HOW TO COMPLETE THIS TASK:
Retype each entry below precisely as it reads.

Stored data entries:
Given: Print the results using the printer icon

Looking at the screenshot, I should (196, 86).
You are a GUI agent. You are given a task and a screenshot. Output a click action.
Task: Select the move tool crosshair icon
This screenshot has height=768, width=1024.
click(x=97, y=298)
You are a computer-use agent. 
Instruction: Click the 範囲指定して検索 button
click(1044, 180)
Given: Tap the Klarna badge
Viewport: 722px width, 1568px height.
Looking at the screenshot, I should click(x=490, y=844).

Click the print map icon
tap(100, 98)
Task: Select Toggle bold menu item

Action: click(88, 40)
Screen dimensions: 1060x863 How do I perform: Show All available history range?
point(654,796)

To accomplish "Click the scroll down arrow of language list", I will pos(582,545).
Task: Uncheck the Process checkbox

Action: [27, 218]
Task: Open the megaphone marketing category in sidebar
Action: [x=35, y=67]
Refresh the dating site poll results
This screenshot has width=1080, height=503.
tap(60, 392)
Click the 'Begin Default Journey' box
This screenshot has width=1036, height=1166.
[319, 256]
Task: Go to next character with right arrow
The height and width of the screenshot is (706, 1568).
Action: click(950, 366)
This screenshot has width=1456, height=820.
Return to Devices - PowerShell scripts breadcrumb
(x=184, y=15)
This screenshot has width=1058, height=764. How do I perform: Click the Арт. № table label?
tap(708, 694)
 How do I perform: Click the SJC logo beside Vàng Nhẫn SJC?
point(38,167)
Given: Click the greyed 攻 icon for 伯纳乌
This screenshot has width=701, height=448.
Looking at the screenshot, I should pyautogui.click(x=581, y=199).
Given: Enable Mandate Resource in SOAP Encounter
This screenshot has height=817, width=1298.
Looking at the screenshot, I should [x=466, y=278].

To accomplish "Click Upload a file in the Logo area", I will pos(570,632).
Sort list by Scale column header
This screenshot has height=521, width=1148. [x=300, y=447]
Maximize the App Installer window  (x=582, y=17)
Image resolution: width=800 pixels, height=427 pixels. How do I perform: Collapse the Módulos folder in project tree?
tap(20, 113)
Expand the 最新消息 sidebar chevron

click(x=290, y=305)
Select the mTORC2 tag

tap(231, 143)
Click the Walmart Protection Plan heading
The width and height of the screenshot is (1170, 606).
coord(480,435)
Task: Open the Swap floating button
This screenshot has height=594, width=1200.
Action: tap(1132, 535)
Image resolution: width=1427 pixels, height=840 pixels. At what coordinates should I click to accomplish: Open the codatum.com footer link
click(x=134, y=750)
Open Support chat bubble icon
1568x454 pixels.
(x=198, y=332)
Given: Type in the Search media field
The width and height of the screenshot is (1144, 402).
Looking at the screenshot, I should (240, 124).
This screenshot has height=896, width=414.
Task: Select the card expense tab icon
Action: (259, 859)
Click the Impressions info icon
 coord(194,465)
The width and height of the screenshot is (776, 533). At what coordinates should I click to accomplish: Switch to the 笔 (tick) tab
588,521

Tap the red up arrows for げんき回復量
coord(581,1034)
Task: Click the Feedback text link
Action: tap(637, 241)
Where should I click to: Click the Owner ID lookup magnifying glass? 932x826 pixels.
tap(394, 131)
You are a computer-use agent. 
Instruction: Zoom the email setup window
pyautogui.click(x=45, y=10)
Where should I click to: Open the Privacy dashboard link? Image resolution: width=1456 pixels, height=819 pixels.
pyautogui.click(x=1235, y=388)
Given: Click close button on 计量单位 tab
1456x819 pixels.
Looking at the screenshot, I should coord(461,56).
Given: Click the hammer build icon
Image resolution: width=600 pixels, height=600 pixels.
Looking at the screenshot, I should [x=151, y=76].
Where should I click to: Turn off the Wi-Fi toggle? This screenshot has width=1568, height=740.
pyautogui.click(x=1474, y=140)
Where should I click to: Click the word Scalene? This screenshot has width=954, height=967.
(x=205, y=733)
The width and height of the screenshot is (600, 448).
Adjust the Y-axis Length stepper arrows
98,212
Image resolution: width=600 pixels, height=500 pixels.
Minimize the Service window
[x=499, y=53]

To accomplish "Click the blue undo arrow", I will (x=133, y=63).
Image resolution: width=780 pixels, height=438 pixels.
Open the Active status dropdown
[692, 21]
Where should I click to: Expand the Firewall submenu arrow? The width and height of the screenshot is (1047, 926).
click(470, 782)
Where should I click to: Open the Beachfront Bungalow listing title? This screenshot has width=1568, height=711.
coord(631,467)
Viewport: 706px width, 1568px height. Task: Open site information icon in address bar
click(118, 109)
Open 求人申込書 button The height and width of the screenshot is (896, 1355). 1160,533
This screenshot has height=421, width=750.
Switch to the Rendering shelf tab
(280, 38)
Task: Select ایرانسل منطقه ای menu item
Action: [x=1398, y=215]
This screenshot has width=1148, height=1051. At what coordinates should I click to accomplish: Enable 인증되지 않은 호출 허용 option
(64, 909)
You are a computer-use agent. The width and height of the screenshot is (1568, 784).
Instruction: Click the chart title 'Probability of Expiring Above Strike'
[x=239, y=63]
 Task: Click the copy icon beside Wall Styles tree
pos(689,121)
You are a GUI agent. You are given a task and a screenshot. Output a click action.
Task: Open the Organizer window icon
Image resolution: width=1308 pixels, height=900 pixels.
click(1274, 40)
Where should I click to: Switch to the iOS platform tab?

ANSWER BELOW:
Given: Print the results using the printer icon

Looking at the screenshot, I should (196, 86).
You are a GUI agent. You are given a task and a screenshot. Output a click action.
Task: Select the move tool crosshair icon
This screenshot has height=768, width=1024.
click(x=97, y=298)
You are a computer-use agent. 
Instruction: Click the 範囲指定して検索 button
click(1044, 180)
Given: Tap the Klarna badge
Viewport: 722px width, 1568px height.
Looking at the screenshot, I should click(x=490, y=844).

Click the print map icon
tap(100, 98)
Task: Select Toggle bold menu item

Action: click(88, 40)
Screen dimensions: 1060x863 How do I perform: Show All available history range?
point(654,796)

To accomplish "Click the scroll down arrow of language list", I will pos(582,545).
Task: Uncheck the Process checkbox

Action: [27, 218]
Task: Open the megaphone marketing category in sidebar
Action: [x=35, y=67]
Refresh the dating site poll results
This screenshot has width=1080, height=503.
tap(60, 392)
Click the 'Begin Default Journey' box
This screenshot has width=1036, height=1166.
[319, 256]
Task: Go to next character with right arrow
The height and width of the screenshot is (706, 1568).
Action: click(950, 366)
This screenshot has width=1456, height=820.
Return to Devices - PowerShell scripts breadcrumb
(x=184, y=15)
This screenshot has width=1058, height=764. How do I perform: Click the Арт. № table label?
tap(708, 694)
 How do I perform: Click the SJC logo beside Vàng Nhẫn SJC?
point(38,167)
Given: Click the greyed 攻 icon for 伯纳乌
This screenshot has width=701, height=448.
Looking at the screenshot, I should pyautogui.click(x=581, y=199).
Given: Enable Mandate Resource in SOAP Encounter
This screenshot has height=817, width=1298.
Looking at the screenshot, I should [x=466, y=278].

To accomplish "Click Upload a file in the Logo area", I will pos(570,632).
Sort list by Scale column header
This screenshot has height=521, width=1148. [x=300, y=447]
Maximize the App Installer window  (x=582, y=17)
Image resolution: width=800 pixels, height=427 pixels. How do I perform: Collapse the Módulos folder in project tree?
tap(20, 113)
Expand the 最新消息 sidebar chevron

click(x=290, y=305)
Select the mTORC2 tag

tap(231, 143)
Click the Walmart Protection Plan heading
The width and height of the screenshot is (1170, 606).
coord(480,435)
Task: Open the Swap floating button
This screenshot has height=594, width=1200.
Action: tap(1132, 535)
Image resolution: width=1427 pixels, height=840 pixels. At what coordinates should I click to accomplish: Open the codatum.com footer link
click(x=134, y=750)
Open Support chat bubble icon
1568x454 pixels.
(x=198, y=332)
Given: Type in the Search media field
The width and height of the screenshot is (1144, 402).
Looking at the screenshot, I should (240, 124).
This screenshot has height=896, width=414.
Task: Select the card expense tab icon
Action: (259, 859)
Click the Impressions info icon
 coord(194,465)
The width and height of the screenshot is (776, 533). At what coordinates should I click to accomplish: Switch to the 笔 (tick) tab
588,521

Tap the red up arrows for げんき回復量
coord(581,1034)
Task: Click the Feedback text link
Action: tap(637, 241)
Where should I click to: Click the Owner ID lookup magnifying glass? 932x826 pixels.
tap(394, 131)
You are a computer-use agent. 
Instruction: Zoom the email setup window
pyautogui.click(x=45, y=10)
Where should I click to: Open the Privacy dashboard link? Image resolution: width=1456 pixels, height=819 pixels.
pyautogui.click(x=1235, y=388)
Given: Click close button on 计量单位 tab
1456x819 pixels.
Looking at the screenshot, I should coord(461,56).
Given: Click the hammer build icon
Image resolution: width=600 pixels, height=600 pixels.
Looking at the screenshot, I should [x=151, y=76].
Where should I click to: Turn off the Wi-Fi toggle? This screenshot has width=1568, height=740.
pyautogui.click(x=1474, y=140)
Where should I click to: Click the word Scalene? This screenshot has width=954, height=967.
(x=205, y=733)
The width and height of the screenshot is (600, 448).
Adjust the Y-axis Length stepper arrows
98,212
Image resolution: width=600 pixels, height=500 pixels.
Minimize the Service window
[x=499, y=53]

To accomplish "Click the blue undo arrow", I will (x=133, y=63).
Image resolution: width=780 pixels, height=438 pixels.
Open the Active status dropdown
[692, 21]
Where should I click to: Expand the Firewall submenu arrow? The width and height of the screenshot is (1047, 926).
click(470, 782)
Where should I click to: Open the Beachfront Bungalow listing title? This screenshot has width=1568, height=711.
coord(631,467)
Viewport: 706px width, 1568px height. Task: Open site information icon in address bar
click(118, 109)
Open 求人申込書 button The height and width of the screenshot is (896, 1355). 1160,533
This screenshot has height=421, width=750.
Switch to the Rendering shelf tab
(280, 38)
Task: Select ایرانسل منطقه ای menu item
Action: [x=1398, y=215]
This screenshot has width=1148, height=1051. At what coordinates should I click to accomplish: Enable 인증되지 않은 호출 허용 option
(64, 909)
You are a computer-use agent. The width and height of the screenshot is (1568, 784).
Instruction: Click the chart title 'Probability of Expiring Above Strike'
[x=239, y=63]
 Task: Click the copy icon beside Wall Styles tree
pos(689,121)
You are a GUI agent. You are given a task and a screenshot. Output a click action.
Task: Open the Organizer window icon
Image resolution: width=1308 pixels, height=900 pixels.
click(1274, 40)
Where should I click to: Switch to the iOS platform tab?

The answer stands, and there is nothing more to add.